How to get your first key signed

Peter Lebbing peter at digitalbrains.com
Thu Oct 1 14:32:37 CEST 2015


On 01/10/15 13:08, Bob Henson wrote:
> If the program has been altered the signature will fail, will it not?

Well, first of all, a checksum is not a cryptographic hash. It has
different properties: a checksum usually has no collision resistance.
Which is why the designers of WEP should have never chosen CRC-32 to
protect their data, especially since said data was encrypted with a
stream cipher[1]. Anyway, it was not the most important shortcoming of
WEP, so it doesn't truly matter ;).

And a signature by a key has a lot of extra information that simply
putting a hash value on the website where you offer the download does
not have.

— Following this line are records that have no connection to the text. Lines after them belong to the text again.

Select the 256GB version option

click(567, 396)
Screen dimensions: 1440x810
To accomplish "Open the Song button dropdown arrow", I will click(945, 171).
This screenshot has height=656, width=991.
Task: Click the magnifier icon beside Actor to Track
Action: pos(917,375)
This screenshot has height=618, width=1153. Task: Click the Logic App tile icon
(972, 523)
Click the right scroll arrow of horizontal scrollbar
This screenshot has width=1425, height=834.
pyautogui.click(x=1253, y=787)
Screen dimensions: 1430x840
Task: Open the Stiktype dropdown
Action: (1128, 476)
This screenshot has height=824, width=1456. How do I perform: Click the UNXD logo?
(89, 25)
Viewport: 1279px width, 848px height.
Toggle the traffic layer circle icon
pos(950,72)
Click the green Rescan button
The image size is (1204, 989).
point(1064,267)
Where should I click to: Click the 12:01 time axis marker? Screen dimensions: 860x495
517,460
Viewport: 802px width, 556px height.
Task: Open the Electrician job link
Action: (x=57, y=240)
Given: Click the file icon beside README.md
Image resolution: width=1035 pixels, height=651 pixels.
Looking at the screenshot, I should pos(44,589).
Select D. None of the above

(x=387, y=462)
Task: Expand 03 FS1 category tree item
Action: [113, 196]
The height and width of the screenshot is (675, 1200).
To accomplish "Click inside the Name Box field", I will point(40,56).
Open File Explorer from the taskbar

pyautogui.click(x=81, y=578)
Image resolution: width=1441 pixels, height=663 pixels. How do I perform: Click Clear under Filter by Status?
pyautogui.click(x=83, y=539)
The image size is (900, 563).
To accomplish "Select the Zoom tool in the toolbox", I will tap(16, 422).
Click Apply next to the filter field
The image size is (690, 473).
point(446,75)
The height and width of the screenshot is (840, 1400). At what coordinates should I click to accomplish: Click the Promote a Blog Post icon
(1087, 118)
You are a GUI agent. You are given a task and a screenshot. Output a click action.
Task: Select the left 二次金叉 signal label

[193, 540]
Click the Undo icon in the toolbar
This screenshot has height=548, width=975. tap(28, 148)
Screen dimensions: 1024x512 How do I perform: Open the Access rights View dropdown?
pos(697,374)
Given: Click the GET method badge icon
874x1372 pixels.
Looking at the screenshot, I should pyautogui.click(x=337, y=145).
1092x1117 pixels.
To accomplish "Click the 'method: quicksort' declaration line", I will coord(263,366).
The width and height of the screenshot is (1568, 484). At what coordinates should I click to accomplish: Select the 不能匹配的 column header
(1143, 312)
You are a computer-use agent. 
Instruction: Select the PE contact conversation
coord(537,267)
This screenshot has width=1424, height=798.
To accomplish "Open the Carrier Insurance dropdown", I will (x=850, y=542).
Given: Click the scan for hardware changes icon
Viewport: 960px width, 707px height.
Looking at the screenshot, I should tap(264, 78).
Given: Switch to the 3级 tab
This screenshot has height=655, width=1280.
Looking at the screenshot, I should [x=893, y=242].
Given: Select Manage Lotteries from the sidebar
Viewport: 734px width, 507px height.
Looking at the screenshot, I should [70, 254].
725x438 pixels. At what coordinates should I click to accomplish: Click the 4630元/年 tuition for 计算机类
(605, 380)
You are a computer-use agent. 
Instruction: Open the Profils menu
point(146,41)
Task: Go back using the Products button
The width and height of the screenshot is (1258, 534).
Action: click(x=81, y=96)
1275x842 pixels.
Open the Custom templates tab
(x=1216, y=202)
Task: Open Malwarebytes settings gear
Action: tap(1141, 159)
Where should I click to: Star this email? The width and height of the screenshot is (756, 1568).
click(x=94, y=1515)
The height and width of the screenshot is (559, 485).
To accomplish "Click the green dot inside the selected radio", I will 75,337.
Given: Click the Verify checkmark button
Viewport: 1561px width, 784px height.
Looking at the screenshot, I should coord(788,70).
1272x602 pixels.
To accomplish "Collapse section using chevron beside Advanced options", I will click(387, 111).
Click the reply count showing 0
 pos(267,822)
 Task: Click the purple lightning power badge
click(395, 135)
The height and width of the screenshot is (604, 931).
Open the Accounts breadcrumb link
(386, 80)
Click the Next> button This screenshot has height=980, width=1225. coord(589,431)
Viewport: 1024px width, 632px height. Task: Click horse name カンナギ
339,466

Just a hash value on the website does not tell me who
calculated that hash value, and whether there is some MITM between me
and the website.

Peter.

[1] Stream ciphers allow you to flip single bits in the plaintext. And
when I flip a bit in a piece of data, I know exactly which bit I need to
flip in the CRC-32 checksum to make the checksum correct again. So the
CRC-32 was completely useless for protection against malicious bitflips
in the plaintext it was supposed to protect.

-- 
I use the GNU Privacy Guard (GnuPG) in combination with Enigmail.
You can send me encrypted mail if you want some privacy.